A new study shows the U.K. variant is doubling every day here in the United States.
The Centers for Disease Control and Prevention recently reported that the variant will likely be the most dominant strain here by late March.
Last week, a new study found the risk of dying from this variant is 35% higher than from other variants.
Thanks in part to research at the Scripps Research Institute, researchers now know how fast it’s spreading in the country.
The study hasn’t been peer-reviewed yet, but here’s what researchers found:
- The UK variant likely arrived in the U.S. in November.
- It appears to spread between 35% and 45% more easily than other variants.
- It’s doubling in cases every 10 days.
In Florida, the rate of transmission is slightly higher at 38% to 49%.

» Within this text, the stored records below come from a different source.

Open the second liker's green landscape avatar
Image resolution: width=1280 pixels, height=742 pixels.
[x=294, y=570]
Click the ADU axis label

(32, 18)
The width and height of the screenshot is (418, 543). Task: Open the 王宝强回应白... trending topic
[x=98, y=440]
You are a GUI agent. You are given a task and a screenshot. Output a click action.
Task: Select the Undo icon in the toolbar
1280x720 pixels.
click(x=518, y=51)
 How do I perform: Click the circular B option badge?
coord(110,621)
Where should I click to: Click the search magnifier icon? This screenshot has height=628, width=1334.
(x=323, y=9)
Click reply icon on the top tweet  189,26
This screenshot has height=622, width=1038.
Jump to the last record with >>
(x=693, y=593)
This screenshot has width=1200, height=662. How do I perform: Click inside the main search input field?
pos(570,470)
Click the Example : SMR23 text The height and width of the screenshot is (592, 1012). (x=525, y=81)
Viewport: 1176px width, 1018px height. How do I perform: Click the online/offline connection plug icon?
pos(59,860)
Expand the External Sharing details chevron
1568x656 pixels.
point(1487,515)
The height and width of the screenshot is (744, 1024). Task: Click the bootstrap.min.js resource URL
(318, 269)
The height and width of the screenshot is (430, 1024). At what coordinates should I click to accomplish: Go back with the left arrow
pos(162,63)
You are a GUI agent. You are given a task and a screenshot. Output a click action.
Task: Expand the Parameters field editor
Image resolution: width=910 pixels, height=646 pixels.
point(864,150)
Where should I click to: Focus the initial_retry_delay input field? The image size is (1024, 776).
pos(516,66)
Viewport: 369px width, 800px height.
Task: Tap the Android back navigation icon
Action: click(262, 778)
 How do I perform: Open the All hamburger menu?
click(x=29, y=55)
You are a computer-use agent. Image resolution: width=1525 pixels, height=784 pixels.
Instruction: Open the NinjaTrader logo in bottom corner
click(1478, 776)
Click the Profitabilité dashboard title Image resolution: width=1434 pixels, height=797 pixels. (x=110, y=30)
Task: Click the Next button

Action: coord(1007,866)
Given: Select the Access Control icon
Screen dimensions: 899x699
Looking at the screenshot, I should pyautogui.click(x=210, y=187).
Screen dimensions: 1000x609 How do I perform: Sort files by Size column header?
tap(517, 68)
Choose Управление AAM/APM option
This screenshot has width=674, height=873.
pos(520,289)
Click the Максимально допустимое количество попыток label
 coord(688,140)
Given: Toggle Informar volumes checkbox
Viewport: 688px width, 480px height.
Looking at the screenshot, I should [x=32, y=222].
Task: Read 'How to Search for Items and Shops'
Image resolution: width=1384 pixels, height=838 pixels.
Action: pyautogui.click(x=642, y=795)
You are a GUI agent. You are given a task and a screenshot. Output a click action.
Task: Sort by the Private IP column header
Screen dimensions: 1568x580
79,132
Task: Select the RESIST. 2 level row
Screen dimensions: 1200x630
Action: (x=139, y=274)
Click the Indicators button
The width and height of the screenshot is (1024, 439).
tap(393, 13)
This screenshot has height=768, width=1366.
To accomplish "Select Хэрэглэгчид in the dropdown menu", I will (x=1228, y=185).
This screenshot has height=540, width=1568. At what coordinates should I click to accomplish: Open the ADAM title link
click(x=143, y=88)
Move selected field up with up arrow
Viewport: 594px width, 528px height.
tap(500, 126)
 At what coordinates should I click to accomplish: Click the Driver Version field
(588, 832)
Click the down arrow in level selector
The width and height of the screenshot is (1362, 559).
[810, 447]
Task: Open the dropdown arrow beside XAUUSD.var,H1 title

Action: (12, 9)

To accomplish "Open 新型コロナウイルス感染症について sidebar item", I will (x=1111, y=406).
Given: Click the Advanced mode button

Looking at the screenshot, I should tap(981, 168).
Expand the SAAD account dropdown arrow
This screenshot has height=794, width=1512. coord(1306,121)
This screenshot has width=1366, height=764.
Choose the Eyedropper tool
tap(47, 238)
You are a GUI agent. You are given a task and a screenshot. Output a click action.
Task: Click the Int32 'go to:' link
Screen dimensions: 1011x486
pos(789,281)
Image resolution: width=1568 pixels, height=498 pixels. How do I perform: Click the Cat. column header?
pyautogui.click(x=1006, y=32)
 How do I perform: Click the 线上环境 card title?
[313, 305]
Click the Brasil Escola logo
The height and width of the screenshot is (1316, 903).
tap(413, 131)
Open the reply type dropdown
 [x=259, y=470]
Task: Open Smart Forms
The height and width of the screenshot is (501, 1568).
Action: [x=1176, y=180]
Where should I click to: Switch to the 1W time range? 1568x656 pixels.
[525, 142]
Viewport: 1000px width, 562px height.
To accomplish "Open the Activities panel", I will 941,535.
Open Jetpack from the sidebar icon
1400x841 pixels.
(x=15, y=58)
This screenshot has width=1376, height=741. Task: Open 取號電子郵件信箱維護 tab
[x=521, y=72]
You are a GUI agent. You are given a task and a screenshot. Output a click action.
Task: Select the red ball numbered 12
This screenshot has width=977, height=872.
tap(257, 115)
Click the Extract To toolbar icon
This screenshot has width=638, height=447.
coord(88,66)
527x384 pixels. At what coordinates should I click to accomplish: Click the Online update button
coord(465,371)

The state has the most cases of the U.K. variant at 201. California is second with 150 cases.
But why does Florida have a third of all our country’s U.K. variant cases?
The governor’s office said it’s because we’re looking for it more than other states.
But according to the CDC, Florida ranks 25th in the nation when it comes to genetic sequencing for the variant.
“We’re probably going to be sequencing up to three or four more than we’re already sequencing. And I think once we have more sequencing that’s happening, we’ll have a better idea as to how many variants there are and what proportion are out there,” said Dr. Rochelle Walensky, CDC director.
Mike Farzan, director of immunology and microbiology at the Scripps Research Institute, said all should continue to wear masks, watch their distance and “get vaccinated.”
“That will help drive down the number of cases,” Farzan said. “And if we drive down the number of cases, we drive down the rate of mutation.”
All leading vaccine makers are conducting studies about how the UK and other variants impact their vaccines.
Initial studies show the variants might make the vaccines a little less effective, but booster shots could fix that.